Several low-income settlements outside Nairobi are using a new community-based currency called "pesas," which are equal in value to the Kenyan shilling and can be spent in the community just like cash.
In Kawangware, an informal settlement on the outskirts of Kenya’s capital, students make their way to Sifa Primary School and pay their tuition with Gatina pesas. The school is one of several institutions that accepts the community currency.
Teacher Josephine Ouma said the currency has made life easier.
"This currency works in a way that it circulates, so as a teacher I get it from the parents and I still take the same currency back to the parents to buy their goods," she explained. "So it is a circulation process that I do not think there can be any scarcity."
The NGO Grassroots Economics rolled out the currency last year.
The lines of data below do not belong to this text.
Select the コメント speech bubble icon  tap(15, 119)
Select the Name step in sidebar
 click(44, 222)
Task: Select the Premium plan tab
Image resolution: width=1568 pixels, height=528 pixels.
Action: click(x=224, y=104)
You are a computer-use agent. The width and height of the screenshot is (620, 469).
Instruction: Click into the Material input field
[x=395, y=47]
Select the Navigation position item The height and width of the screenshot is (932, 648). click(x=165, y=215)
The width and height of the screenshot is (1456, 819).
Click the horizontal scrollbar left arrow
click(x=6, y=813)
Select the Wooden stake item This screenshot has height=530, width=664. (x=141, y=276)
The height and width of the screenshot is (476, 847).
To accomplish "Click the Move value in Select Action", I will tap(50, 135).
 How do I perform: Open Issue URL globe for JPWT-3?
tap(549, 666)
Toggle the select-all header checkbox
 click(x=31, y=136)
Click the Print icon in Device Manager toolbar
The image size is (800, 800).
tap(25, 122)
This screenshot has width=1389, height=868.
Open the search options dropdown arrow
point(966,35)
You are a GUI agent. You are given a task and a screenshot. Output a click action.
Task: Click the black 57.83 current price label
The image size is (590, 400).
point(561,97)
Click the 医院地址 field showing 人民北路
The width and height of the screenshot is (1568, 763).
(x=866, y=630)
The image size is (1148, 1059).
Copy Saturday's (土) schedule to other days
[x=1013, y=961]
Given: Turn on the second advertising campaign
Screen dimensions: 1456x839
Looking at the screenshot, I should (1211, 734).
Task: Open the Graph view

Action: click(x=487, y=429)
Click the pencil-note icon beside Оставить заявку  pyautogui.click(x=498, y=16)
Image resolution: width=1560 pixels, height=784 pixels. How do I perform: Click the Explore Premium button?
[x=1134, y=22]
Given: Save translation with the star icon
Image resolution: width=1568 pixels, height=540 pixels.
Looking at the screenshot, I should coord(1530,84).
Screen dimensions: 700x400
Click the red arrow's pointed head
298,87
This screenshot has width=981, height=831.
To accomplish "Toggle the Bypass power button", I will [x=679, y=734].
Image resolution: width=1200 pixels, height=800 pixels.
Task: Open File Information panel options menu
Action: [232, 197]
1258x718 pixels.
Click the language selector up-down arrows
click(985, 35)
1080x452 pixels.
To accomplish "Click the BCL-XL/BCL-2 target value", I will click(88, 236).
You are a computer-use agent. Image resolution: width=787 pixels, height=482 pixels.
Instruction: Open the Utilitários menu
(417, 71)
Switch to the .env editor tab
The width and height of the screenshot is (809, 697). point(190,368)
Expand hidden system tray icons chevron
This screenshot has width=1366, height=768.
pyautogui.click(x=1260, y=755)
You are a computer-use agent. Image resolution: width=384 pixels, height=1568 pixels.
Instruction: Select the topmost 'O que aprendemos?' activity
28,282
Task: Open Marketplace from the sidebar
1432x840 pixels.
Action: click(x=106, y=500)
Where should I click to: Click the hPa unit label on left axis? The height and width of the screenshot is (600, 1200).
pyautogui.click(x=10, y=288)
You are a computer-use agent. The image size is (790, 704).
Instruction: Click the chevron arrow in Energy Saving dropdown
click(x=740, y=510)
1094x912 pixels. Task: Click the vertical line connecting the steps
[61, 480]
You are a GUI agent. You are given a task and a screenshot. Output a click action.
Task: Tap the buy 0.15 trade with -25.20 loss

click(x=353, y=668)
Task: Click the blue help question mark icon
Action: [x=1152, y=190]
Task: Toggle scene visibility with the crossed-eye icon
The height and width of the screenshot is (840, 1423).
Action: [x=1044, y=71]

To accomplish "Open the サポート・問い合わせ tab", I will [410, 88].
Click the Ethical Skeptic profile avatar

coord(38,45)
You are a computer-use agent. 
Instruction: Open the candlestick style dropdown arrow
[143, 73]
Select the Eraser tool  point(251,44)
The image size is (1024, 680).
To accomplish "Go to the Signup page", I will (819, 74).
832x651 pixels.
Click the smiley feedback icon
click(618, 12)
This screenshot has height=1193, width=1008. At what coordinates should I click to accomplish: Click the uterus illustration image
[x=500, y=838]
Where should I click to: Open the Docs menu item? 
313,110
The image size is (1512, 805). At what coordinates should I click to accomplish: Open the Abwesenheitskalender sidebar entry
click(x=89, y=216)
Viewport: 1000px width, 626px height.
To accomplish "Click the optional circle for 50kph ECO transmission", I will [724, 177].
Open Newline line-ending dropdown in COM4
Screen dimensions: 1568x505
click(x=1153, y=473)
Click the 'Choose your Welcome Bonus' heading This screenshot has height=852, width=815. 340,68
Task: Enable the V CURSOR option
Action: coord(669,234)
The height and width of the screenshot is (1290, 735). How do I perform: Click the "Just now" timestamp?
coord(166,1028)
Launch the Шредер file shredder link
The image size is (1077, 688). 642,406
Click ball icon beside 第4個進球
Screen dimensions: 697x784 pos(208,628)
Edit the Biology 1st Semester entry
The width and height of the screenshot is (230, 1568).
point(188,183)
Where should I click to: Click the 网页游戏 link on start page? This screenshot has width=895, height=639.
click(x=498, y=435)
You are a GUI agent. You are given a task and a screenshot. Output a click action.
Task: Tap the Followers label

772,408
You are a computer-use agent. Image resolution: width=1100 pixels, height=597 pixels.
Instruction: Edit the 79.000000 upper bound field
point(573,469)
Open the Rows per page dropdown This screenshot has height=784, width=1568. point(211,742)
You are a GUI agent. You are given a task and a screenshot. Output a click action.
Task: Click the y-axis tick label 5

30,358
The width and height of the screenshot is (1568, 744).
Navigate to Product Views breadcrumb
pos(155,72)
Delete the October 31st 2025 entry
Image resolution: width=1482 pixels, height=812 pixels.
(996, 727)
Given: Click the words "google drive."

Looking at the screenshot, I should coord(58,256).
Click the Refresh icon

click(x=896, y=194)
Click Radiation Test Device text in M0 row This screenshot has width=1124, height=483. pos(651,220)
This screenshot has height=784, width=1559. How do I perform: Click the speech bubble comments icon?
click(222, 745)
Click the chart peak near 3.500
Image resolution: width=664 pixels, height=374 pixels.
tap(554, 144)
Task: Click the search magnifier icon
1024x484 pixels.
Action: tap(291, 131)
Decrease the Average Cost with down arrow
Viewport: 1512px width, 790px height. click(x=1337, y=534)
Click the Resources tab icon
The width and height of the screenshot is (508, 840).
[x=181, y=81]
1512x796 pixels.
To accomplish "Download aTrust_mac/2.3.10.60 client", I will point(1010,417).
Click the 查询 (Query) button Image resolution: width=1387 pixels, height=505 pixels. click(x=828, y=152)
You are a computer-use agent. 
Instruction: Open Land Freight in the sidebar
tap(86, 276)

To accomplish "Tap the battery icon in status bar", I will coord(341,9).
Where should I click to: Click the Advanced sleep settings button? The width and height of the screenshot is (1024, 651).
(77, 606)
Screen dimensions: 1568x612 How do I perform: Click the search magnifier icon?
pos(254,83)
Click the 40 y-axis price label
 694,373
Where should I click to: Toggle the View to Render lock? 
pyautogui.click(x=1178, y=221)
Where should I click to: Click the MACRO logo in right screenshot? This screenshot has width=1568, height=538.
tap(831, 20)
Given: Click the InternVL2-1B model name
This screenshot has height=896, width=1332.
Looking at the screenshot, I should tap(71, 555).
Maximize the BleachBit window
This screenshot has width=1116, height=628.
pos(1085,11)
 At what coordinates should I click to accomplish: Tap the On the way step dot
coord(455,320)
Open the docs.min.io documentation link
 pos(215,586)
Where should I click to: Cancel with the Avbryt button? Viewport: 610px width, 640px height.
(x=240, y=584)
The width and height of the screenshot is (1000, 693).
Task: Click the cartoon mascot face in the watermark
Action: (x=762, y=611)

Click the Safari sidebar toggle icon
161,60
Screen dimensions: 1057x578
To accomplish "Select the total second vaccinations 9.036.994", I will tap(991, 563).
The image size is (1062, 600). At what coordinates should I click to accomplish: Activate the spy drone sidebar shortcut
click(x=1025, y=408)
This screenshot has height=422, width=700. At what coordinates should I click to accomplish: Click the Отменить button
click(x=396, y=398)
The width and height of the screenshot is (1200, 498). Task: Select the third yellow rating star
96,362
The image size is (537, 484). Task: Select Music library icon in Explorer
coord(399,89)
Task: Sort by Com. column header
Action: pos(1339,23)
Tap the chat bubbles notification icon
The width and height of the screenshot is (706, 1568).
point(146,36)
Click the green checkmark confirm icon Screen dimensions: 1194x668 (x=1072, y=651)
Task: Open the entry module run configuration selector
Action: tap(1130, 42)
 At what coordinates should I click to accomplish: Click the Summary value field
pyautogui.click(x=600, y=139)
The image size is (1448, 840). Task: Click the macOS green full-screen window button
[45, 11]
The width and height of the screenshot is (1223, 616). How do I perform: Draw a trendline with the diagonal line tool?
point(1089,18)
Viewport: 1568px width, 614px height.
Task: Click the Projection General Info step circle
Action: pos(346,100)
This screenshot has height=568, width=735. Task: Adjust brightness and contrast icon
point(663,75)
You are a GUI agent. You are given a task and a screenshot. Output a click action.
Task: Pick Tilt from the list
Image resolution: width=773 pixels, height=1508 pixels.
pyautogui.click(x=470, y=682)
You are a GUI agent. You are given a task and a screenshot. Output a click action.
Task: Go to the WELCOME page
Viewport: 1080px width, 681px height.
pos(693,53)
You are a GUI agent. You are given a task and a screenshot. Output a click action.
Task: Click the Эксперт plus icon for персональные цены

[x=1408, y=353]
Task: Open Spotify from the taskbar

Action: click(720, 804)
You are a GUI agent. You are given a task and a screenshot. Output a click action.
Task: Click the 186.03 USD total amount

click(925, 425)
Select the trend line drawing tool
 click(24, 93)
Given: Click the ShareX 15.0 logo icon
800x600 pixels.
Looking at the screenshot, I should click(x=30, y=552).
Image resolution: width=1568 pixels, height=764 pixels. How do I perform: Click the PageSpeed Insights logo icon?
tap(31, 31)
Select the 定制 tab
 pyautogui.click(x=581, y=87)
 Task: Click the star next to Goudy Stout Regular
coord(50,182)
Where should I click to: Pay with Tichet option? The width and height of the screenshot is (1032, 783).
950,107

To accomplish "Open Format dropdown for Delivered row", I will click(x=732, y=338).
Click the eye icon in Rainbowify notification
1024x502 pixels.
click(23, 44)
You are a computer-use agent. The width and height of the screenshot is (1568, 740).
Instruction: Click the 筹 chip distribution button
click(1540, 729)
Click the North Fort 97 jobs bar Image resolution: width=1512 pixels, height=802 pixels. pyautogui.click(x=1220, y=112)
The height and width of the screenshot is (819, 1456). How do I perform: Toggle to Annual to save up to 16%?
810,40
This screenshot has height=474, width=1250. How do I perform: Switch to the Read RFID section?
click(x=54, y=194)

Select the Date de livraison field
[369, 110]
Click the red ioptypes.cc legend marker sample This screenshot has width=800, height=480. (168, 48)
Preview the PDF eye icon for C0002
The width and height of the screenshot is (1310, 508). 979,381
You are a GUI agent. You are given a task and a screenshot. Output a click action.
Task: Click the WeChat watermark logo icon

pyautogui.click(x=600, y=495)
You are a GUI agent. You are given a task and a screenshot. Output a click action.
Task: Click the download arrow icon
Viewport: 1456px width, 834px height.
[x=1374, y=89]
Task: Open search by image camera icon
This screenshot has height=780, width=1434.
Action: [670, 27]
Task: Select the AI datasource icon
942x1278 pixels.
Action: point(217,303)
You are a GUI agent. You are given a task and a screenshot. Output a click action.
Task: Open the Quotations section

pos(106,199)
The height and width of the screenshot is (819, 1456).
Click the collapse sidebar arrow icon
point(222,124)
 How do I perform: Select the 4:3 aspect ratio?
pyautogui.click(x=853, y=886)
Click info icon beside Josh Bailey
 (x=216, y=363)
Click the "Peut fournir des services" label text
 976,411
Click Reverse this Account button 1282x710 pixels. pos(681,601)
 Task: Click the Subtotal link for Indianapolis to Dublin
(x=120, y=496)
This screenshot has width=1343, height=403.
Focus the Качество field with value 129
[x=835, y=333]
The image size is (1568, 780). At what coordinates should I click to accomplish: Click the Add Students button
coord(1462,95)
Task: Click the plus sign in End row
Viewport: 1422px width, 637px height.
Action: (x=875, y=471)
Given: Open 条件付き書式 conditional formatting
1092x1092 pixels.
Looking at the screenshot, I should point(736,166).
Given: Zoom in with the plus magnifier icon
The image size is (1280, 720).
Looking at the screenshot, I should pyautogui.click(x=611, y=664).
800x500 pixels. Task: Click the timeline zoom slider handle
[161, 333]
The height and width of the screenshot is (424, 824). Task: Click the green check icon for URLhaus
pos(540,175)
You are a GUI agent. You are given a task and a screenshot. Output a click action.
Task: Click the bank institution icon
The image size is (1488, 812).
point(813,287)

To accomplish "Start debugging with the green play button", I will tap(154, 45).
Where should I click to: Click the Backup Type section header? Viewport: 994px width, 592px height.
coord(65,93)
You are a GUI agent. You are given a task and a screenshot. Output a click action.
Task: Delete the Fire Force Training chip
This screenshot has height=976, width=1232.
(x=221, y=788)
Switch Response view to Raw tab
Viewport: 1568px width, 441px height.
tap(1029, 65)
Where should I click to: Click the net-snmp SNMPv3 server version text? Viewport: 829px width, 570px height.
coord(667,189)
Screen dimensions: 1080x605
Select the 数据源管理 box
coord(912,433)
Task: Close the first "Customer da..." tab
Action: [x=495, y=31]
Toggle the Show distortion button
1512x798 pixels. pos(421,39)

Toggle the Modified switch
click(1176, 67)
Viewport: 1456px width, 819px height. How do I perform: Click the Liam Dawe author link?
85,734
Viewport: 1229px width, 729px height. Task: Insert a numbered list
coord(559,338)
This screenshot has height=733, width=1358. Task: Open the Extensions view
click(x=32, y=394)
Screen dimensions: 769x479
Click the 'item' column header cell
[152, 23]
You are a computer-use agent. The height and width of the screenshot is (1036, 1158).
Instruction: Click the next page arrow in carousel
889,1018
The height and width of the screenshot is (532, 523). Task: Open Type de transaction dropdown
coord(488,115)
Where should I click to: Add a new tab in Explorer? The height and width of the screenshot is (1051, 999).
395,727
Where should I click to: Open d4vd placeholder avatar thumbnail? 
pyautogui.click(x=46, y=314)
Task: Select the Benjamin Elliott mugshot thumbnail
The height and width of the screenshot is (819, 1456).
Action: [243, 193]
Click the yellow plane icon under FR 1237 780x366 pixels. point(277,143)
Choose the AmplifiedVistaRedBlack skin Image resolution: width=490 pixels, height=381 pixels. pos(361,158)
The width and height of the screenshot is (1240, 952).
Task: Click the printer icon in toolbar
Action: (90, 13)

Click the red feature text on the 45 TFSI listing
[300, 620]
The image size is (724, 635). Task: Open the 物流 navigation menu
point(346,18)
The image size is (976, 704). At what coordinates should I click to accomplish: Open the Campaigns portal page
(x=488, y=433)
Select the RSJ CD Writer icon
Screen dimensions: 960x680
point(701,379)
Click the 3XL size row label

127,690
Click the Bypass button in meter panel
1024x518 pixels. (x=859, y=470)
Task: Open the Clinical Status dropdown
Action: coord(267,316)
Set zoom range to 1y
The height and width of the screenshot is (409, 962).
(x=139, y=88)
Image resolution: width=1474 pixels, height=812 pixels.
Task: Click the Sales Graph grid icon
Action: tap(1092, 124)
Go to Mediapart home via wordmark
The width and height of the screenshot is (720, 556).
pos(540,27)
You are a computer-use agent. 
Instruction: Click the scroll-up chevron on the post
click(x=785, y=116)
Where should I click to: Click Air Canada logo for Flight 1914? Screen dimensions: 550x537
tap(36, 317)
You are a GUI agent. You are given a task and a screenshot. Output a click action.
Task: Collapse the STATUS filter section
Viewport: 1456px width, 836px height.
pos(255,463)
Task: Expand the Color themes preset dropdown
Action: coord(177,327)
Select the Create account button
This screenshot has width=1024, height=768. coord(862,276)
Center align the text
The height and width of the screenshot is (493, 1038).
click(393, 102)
Pesas are only valid in the Gatina Village part of the settlement.
“Community currency is a legal tender that works as a promissory note and works hand in hand with the national currency," said Ruth Mwangi, with Grassroots Economics. "So in the event a member has less of the national currency, they are free to supplement it with the community currency, so as to get access to the goods and services they may need.”
Testing with 500 locals
The NGO gave pesa’s to about 500 locals.
Each member must be vouched for by four business owners. The member then receives a maximum of 400 pesas, of which 200 are saved and pooled for community improvement projects. The rest they can spend like cash.
But those 500 members are a fraction of the approximately 10,000 people living in Gatina Village.
“There are some challenges with the currency," Francis Njuguna said. "Since there are a lot of people here who have not accepted its use, but I believe that once we educate them on it, they will accept it, since many more are joining as we continue to enlighten them.”
The NGO said it started with a small number of members to make monitoring easier, but experts note that community currencies do have limitations.
"It prevents you from getting goods and services from outside the economy, the local economy, and that means that the exchange networks are often quite small," stated Radha Upadhyaya, with University of Nairobi, Institute for Development Studies.
"A second weakness is the organization. At the moment, a lot of community currencies are organized in a voluntary form and after a certain amount of time the impetus runs out," Upadhyaya said.
Grassroots Economics plans to expand the initiative to communities in Rwanda, Uganda and Tanzania in 2016. Participants say the currency provides a cushion against hard times.